[[ Source material open ]]

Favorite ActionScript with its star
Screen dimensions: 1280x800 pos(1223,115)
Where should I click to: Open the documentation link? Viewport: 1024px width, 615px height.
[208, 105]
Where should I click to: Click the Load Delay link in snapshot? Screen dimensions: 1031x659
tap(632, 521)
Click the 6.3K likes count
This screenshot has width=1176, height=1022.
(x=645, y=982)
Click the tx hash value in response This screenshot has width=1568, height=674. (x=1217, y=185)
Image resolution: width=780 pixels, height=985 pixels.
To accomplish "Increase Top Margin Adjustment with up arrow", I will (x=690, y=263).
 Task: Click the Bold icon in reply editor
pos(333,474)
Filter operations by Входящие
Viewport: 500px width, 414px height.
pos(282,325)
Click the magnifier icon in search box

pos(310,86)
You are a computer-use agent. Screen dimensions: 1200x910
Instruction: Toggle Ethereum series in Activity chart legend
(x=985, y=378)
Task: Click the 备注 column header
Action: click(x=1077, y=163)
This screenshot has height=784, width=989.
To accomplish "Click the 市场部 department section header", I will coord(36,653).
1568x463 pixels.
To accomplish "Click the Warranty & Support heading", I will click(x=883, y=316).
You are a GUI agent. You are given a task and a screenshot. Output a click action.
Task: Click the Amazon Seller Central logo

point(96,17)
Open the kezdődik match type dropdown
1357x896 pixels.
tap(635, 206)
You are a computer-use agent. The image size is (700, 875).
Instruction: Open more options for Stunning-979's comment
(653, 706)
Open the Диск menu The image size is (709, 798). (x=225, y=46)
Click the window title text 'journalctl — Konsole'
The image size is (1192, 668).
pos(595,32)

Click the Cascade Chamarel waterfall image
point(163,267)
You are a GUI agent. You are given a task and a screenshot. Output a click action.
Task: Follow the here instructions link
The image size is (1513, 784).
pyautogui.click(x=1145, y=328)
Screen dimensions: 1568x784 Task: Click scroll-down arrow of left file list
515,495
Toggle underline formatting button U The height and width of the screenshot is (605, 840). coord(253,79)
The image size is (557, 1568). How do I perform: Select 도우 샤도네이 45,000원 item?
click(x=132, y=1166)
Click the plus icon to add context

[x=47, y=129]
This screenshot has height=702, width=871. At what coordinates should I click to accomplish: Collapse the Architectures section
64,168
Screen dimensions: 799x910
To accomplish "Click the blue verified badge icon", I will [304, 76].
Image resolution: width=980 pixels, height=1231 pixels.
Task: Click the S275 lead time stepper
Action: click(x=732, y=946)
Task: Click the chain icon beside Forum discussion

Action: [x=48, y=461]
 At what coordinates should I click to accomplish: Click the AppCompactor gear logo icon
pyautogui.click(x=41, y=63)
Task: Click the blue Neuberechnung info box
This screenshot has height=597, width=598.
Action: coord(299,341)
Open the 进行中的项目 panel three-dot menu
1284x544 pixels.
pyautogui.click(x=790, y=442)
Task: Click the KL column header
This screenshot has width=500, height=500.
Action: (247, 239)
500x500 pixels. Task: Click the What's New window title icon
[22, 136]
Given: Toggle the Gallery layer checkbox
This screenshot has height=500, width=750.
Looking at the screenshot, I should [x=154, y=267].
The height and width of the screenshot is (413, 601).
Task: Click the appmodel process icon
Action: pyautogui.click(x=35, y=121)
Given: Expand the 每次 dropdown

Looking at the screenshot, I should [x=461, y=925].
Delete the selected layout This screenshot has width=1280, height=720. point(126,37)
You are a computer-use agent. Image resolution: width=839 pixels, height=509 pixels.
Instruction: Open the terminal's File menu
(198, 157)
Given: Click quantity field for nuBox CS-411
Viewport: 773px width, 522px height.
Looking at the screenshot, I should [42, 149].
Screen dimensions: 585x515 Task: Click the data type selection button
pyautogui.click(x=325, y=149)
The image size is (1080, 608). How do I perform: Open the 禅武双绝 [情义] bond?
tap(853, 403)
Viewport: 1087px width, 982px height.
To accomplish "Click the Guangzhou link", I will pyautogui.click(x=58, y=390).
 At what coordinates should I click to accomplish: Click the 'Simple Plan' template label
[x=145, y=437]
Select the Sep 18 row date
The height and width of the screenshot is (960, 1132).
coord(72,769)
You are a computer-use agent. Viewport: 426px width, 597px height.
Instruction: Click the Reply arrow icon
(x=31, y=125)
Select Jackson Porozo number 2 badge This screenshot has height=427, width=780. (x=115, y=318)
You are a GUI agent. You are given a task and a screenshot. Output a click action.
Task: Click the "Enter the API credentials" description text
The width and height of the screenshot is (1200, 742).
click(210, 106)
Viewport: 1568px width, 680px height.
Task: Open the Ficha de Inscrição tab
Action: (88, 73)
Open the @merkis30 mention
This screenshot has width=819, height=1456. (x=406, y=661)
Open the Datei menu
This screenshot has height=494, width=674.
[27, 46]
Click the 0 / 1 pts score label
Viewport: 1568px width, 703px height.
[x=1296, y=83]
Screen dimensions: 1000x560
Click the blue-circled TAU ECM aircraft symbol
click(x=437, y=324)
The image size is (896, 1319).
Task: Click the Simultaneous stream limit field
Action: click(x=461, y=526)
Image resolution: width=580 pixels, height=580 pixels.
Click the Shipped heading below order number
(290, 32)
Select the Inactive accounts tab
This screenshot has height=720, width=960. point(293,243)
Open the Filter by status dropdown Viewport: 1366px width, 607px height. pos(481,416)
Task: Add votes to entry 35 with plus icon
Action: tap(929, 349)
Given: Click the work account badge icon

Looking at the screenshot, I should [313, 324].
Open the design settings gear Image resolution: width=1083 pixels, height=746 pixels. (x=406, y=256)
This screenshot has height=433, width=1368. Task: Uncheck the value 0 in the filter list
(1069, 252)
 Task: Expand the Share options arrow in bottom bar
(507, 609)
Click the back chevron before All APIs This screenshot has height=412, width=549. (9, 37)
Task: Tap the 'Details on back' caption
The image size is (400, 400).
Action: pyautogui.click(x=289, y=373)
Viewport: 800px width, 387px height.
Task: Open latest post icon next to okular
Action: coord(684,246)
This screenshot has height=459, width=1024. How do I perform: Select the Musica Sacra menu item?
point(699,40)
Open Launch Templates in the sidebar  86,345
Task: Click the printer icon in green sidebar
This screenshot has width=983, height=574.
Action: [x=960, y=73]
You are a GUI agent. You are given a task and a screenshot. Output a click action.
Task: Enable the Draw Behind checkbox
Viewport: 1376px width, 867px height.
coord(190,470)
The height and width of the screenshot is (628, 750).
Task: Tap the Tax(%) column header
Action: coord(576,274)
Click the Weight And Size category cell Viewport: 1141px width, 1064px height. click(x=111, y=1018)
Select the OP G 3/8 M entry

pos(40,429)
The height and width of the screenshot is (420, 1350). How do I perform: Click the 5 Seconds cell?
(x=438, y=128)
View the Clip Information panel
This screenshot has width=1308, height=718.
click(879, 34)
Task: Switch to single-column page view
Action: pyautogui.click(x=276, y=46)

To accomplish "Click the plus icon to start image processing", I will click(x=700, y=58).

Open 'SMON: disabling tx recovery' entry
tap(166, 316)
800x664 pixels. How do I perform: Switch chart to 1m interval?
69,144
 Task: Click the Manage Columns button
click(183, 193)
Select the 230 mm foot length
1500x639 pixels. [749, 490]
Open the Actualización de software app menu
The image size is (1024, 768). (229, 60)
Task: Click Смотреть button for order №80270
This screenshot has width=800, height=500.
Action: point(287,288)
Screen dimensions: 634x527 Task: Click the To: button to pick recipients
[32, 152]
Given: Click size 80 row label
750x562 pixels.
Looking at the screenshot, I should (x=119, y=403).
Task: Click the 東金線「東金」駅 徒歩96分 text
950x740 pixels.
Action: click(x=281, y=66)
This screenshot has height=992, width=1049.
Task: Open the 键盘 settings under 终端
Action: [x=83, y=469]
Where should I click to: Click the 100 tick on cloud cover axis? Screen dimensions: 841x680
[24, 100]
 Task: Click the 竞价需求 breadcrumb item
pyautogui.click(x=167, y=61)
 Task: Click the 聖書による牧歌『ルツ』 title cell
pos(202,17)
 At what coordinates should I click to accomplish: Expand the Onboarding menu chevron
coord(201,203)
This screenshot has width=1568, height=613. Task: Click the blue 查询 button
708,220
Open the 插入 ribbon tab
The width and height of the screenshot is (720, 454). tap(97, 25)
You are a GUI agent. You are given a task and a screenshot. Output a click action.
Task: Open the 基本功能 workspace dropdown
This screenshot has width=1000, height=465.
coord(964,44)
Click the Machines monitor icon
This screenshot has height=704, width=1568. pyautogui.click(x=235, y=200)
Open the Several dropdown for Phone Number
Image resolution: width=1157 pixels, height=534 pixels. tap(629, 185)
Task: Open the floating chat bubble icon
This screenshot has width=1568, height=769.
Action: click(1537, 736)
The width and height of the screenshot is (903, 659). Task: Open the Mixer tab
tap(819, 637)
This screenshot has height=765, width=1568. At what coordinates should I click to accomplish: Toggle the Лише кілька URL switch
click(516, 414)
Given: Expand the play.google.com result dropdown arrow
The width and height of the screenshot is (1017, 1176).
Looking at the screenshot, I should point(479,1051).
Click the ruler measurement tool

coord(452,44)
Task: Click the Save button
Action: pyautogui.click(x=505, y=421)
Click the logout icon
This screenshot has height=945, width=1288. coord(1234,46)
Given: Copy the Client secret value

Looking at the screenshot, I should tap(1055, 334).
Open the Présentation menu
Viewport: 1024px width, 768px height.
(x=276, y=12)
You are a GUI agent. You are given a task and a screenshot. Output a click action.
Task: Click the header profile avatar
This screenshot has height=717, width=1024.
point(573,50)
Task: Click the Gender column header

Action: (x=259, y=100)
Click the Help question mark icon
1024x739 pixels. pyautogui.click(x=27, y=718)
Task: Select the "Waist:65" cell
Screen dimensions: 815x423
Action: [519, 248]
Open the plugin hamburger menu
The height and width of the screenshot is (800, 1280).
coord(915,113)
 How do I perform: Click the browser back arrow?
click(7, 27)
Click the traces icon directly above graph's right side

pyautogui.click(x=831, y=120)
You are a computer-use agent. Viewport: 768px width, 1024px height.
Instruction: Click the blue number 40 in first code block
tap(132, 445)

[[ Source material closed ]]

▸ **Aim of the task**:
The range runs from the line above containing "Task: Follow the here instructions link" to the line containing "Screen dimensions: 799x910", inclusive. Restate those lines word for word and no others.

▸ **Final answer**:
Task: Follow the here instructions link
The image size is (1513, 784).
pyautogui.click(x=1145, y=328)
Screen dimensions: 1568x784 Task: Click scroll-down arrow of left file list
515,495
Toggle underline formatting button U The height and width of the screenshot is (605, 840). coord(253,79)
The image size is (557, 1568). How do I perform: Select 도우 샤도네이 45,000원 item?
click(x=132, y=1166)
Click the plus icon to add context

[x=47, y=129]
This screenshot has height=702, width=871. At what coordinates should I click to accomplish: Collapse the Architectures section
64,168
Screen dimensions: 799x910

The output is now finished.